Прохоров намеренно сообщил своей речи бесстрастный тон, чтобы удобнее было «свести вопрос на нет». Для успокоения умов он даже мигнул лакею и стал что-то приказывать ему на ухо, делая вид, что продолжение спора не занимает его. Но Суровцов расходился, что бывало с ним редко, и не намеревался бросать спора на половине.
— Знаешь, Сергей Семёныч, — спокойно заметил он, — что сказал великий реалист Бэкон Веруламский: «Мысли философов дают мало свет потому, что слишком возвышенны». Ей-богу, это великая правда. Как ни поэтичен блеск звёзд, а всё-таки мы зажигаем прозаическую сальную свечку, если хотим что-нибудь увидеть ночью. Так и я: какое мне дело, что книжная теория заставляет вас продавать с публичного торга свой талант. своё одушевление, свои нравственные принципы?
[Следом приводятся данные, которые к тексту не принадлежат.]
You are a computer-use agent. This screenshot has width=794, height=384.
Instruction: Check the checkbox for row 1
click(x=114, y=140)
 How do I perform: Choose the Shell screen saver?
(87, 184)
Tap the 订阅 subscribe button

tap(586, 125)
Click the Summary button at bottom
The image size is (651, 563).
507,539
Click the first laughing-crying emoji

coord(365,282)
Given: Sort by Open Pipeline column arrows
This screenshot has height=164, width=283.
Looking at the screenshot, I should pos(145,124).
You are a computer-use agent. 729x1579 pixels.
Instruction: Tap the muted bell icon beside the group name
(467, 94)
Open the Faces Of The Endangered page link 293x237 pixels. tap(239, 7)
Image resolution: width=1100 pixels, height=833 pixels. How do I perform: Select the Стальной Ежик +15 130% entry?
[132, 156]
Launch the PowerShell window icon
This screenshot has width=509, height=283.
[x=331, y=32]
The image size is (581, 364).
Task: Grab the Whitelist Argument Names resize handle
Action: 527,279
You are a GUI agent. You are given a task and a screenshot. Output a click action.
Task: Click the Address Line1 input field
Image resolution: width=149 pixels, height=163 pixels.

Софисты древности, которых осмеивает Сократ, были невинные дети перед вами, адвокатами. Те учили только искусству доказывать то, во что не веришь. Вы приучаете людей к худшему: вы заставляете верить, что на земле нет правды и справедливости, что золотой преступник — не преступник, что убеждения человека — ловкое орудие корысти, которое меняется по надобности минуты, что талант, наука служат торжеству зла на земле. Вот принципы той теории, которою действительно руководствуется деятельность ваша.
Прохоров презрительно улыбался, отвернувшись к столовой, притворяясь, будто он занят какою-то постороннею мыслию.
— Ну вы очень преувеличиваете, согласитесь с этим, — вступился Багреев. — Нельзя так обобщать частные случаи. Ведь есть же у нас, — ну, если не у нас, в Европе, по крайней мере, — адвокаты, которые вполне осуществляют идеал, поставленный наукою. Есть же люди с строгим направлением, твёрдо идущие к цели, такие люди, словом, которые не могут взяться за безнравственное дело и которые приносят человечеству только пользу.
— Ну, батюшка, вы человек ужасного парадокса! — поддерживал правовед, который вообще не сочувствовал никакой резкости, ни в убеждениях, ни в манерах.
— Нет, господа, я вовсе не человек парадокса, меня интересует дело, а не слова. Когда я вижу за медовыми речами горькую действительность, я называю её принадлежащим ей именем, и больше ничего. Вот я слушал, как вы сейчас толковали о пролетариях, о пересоздании общества. Знаете ли вы, отчего я не вмешался в ваш разговор? Потому, что это были одни слова и только… пустые слова.
— Пустые… Это очень откровенно, хотя и не вполне доказательно, — обиделся Багреев, и его синие стёкла гневно сверкнули на Суровцова.
— Конечно, пустые, извините меня за откровенность, — тем же спокойным тоном продолжал Суровцов. — Я человек простой и люблю простую постановку вопросов. Сознайтесь, чтò вас действительно интересует : судьба пролетариев или то, что вы умеете поговорить о них красно и оригинально, не так, как другие? Ей-богу, последнее…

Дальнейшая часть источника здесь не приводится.